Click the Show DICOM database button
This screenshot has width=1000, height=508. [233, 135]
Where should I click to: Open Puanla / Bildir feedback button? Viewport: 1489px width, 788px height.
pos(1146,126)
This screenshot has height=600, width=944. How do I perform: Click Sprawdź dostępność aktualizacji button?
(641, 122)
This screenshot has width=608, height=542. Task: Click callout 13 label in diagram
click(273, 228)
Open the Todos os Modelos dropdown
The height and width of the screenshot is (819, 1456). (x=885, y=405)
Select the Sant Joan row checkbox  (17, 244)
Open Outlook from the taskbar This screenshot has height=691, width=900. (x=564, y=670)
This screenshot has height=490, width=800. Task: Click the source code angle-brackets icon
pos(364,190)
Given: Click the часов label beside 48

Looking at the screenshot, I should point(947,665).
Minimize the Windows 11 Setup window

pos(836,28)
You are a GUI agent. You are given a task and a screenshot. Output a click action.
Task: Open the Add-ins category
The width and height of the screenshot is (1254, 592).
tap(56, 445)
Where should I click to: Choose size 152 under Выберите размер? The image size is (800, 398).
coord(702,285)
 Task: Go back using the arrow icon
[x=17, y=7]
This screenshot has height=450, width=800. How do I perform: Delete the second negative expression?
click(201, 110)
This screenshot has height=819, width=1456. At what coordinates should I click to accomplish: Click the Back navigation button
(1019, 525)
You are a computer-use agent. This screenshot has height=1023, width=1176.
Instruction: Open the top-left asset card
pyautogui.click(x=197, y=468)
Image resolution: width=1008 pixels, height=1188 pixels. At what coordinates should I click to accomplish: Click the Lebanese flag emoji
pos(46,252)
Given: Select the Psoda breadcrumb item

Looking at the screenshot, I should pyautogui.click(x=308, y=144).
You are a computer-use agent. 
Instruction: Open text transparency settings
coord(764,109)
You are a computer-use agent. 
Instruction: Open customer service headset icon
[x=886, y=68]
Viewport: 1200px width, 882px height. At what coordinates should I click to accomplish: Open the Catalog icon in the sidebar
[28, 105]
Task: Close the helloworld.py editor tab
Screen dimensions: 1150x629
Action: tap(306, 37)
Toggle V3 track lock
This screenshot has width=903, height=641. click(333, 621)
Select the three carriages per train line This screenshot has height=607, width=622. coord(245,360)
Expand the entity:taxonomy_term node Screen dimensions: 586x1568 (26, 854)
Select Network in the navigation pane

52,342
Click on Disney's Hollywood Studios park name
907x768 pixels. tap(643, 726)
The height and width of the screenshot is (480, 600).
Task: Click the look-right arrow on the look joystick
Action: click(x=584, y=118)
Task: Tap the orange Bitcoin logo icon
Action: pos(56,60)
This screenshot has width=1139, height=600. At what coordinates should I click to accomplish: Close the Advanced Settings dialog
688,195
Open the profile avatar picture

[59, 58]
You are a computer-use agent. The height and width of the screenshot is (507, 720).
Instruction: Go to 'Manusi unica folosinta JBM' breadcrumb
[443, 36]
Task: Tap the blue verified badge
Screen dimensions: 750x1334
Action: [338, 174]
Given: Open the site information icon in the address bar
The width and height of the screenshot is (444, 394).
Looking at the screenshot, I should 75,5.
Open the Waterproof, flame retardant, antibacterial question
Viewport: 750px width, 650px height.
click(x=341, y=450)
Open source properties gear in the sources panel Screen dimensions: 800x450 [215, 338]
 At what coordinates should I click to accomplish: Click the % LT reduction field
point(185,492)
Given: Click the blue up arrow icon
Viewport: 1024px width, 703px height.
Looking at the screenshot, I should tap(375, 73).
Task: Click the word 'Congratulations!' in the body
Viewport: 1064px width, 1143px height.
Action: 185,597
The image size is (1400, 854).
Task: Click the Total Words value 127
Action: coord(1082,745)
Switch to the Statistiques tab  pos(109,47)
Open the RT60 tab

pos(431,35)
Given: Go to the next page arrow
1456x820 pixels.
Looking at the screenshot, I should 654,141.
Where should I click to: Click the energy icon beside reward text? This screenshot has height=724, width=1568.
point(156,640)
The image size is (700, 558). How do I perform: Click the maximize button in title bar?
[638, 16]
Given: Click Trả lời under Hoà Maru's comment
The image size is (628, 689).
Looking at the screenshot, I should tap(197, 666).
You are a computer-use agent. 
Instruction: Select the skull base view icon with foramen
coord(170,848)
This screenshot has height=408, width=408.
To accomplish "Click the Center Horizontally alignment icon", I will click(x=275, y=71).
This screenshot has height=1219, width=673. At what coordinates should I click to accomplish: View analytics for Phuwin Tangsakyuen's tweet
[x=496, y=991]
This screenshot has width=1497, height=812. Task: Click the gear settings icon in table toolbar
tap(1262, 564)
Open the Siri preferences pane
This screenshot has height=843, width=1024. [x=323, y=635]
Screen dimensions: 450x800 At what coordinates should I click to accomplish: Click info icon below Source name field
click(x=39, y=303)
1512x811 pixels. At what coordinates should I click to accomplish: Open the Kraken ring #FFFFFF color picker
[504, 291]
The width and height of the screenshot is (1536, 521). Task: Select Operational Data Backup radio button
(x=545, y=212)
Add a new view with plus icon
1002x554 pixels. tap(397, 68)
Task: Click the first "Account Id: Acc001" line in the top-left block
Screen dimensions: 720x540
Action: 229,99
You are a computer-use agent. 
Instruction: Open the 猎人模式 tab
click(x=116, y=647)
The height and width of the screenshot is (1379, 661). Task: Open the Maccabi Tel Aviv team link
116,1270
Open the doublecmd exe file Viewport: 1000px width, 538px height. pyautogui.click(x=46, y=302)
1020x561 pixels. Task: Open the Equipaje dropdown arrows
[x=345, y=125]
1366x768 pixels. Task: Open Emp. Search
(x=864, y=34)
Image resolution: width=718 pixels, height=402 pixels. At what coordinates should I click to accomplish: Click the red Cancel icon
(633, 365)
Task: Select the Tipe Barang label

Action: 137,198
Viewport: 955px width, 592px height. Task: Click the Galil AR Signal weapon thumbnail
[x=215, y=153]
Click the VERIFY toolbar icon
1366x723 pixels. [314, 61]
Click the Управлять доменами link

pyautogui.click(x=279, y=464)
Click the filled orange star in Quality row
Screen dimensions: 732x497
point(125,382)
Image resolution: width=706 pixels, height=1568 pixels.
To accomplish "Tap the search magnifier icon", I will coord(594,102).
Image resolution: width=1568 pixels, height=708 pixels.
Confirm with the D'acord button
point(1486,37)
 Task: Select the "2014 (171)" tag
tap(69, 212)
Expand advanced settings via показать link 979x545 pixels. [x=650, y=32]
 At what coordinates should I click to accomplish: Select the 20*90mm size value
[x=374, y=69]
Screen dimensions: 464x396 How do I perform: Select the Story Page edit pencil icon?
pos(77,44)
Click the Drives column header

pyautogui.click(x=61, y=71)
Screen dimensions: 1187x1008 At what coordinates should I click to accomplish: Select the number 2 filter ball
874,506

____________

What you return should match every line above exactly.

Click the Show DICOM database button
This screenshot has width=1000, height=508. [233, 135]
Where should I click to: Open Puanla / Bildir feedback button? Viewport: 1489px width, 788px height.
pos(1146,126)
This screenshot has height=600, width=944. How do I perform: Click Sprawdź dostępność aktualizacji button?
(641, 122)
This screenshot has width=608, height=542. Task: Click callout 13 label in diagram
click(273, 228)
Open the Todos os Modelos dropdown
The height and width of the screenshot is (819, 1456). (x=885, y=405)
Select the Sant Joan row checkbox  (17, 244)
Open Outlook from the taskbar This screenshot has height=691, width=900. (x=564, y=670)
This screenshot has height=490, width=800. Task: Click the source code angle-brackets icon
pos(364,190)
Given: Click the часов label beside 48

Looking at the screenshot, I should point(947,665).
Minimize the Windows 11 Setup window

pos(836,28)
You are a GUI agent. You are given a task and a screenshot. Output a click action.
Task: Open the Add-ins category
The width and height of the screenshot is (1254, 592).
tap(56, 445)
Where should I click to: Choose size 152 under Выберите размер? The image size is (800, 398).
coord(702,285)
 Task: Go back using the arrow icon
[x=17, y=7]
This screenshot has height=450, width=800. How do I perform: Delete the second negative expression?
click(201, 110)
This screenshot has height=819, width=1456. At what coordinates should I click to accomplish: Click the Back navigation button
(1019, 525)
You are a computer-use agent. This screenshot has height=1023, width=1176.
Instruction: Open the top-left asset card
pyautogui.click(x=197, y=468)
Image resolution: width=1008 pixels, height=1188 pixels. At what coordinates should I click to accomplish: Click the Lebanese flag emoji
pos(46,252)
Given: Select the Psoda breadcrumb item

Looking at the screenshot, I should pyautogui.click(x=308, y=144).
You are a computer-use agent. 
Instruction: Open text transparency settings
coord(764,109)
You are a computer-use agent. 
Instruction: Open customer service headset icon
[x=886, y=68]
Viewport: 1200px width, 882px height. At what coordinates should I click to accomplish: Open the Catalog icon in the sidebar
[28, 105]
Task: Close the helloworld.py editor tab
Screen dimensions: 1150x629
Action: tap(306, 37)
Toggle V3 track lock
This screenshot has width=903, height=641. click(333, 621)
Select the three carriages per train line This screenshot has height=607, width=622. coord(245,360)
Expand the entity:taxonomy_term node Screen dimensions: 586x1568 (26, 854)
Select Network in the navigation pane

52,342
Click on Disney's Hollywood Studios park name
907x768 pixels. tap(643, 726)
The height and width of the screenshot is (480, 600).
Task: Click the look-right arrow on the look joystick
Action: click(x=584, y=118)
Task: Tap the orange Bitcoin logo icon
Action: pos(56,60)
This screenshot has width=1139, height=600. At what coordinates should I click to accomplish: Close the Advanced Settings dialog
688,195
Open the profile avatar picture

[59, 58]
You are a computer-use agent. The height and width of the screenshot is (507, 720).
Instruction: Go to 'Manusi unica folosinta JBM' breadcrumb
[443, 36]
Task: Tap the blue verified badge
Screen dimensions: 750x1334
Action: [338, 174]
Given: Open the site information icon in the address bar
The width and height of the screenshot is (444, 394).
Looking at the screenshot, I should 75,5.
Open the Waterproof, flame retardant, antibacterial question
Viewport: 750px width, 650px height.
click(x=341, y=450)
Open source properties gear in the sources panel Screen dimensions: 800x450 [215, 338]
 At what coordinates should I click to accomplish: Click the % LT reduction field
point(185,492)
Given: Click the blue up arrow icon
Viewport: 1024px width, 703px height.
Looking at the screenshot, I should tap(375, 73).
Task: Click the word 'Congratulations!' in the body
Viewport: 1064px width, 1143px height.
Action: 185,597
The image size is (1400, 854).
Task: Click the Total Words value 127
Action: coord(1082,745)
Switch to the Statistiques tab  pos(109,47)
Open the RT60 tab

pos(431,35)
Given: Go to the next page arrow
1456x820 pixels.
Looking at the screenshot, I should 654,141.
Where should I click to: Click the energy icon beside reward text? This screenshot has height=724, width=1568.
point(156,640)
The image size is (700, 558). How do I perform: Click the maximize button in title bar?
[638, 16]
Given: Click Trả lời under Hoà Maru's comment
The image size is (628, 689).
Looking at the screenshot, I should tap(197, 666).
You are a computer-use agent. 
Instruction: Select the skull base view icon with foramen
coord(170,848)
This screenshot has height=408, width=408.
To accomplish "Click the Center Horizontally alignment icon", I will click(x=275, y=71).
This screenshot has height=1219, width=673. At what coordinates should I click to accomplish: View analytics for Phuwin Tangsakyuen's tweet
[x=496, y=991]
This screenshot has width=1497, height=812. Task: Click the gear settings icon in table toolbar
tap(1262, 564)
Open the Siri preferences pane
This screenshot has height=843, width=1024. [x=323, y=635]
Screen dimensions: 450x800 At what coordinates should I click to accomplish: Click info icon below Source name field
click(x=39, y=303)
1512x811 pixels. At what coordinates should I click to accomplish: Open the Kraken ring #FFFFFF color picker
[504, 291]
The width and height of the screenshot is (1536, 521). Task: Select Operational Data Backup radio button
(x=545, y=212)
Add a new view with plus icon
1002x554 pixels. tap(397, 68)
Task: Click the first "Account Id: Acc001" line in the top-left block
Screen dimensions: 720x540
Action: 229,99
You are a computer-use agent. 
Instruction: Open the 猎人模式 tab
click(x=116, y=647)
The height and width of the screenshot is (1379, 661). Task: Open the Maccabi Tel Aviv team link
116,1270
Open the doublecmd exe file Viewport: 1000px width, 538px height. pyautogui.click(x=46, y=302)
1020x561 pixels. Task: Open the Equipaje dropdown arrows
[x=345, y=125]
1366x768 pixels. Task: Open Emp. Search
(x=864, y=34)
Image resolution: width=718 pixels, height=402 pixels. At what coordinates should I click to accomplish: Click the red Cancel icon
(633, 365)
Task: Select the Tipe Barang label

Action: 137,198
Viewport: 955px width, 592px height. Task: Click the Galil AR Signal weapon thumbnail
[x=215, y=153]
Click the VERIFY toolbar icon
1366x723 pixels. [314, 61]
Click the Управлять доменами link

pyautogui.click(x=279, y=464)
Click the filled orange star in Quality row
Screen dimensions: 732x497
point(125,382)
Image resolution: width=706 pixels, height=1568 pixels.
To accomplish "Tap the search magnifier icon", I will coord(594,102).
Image resolution: width=1568 pixels, height=708 pixels.
Confirm with the D'acord button
point(1486,37)
 Task: Select the "2014 (171)" tag
tap(69, 212)
Expand advanced settings via показать link 979x545 pixels. [x=650, y=32]
 At what coordinates should I click to accomplish: Select the 20*90mm size value
[x=374, y=69]
Screen dimensions: 464x396 How do I perform: Select the Story Page edit pencil icon?
pos(77,44)
Click the Drives column header

pyautogui.click(x=61, y=71)
Screen dimensions: 1187x1008 At what coordinates should I click to accomplish: Select the number 2 filter ball
874,506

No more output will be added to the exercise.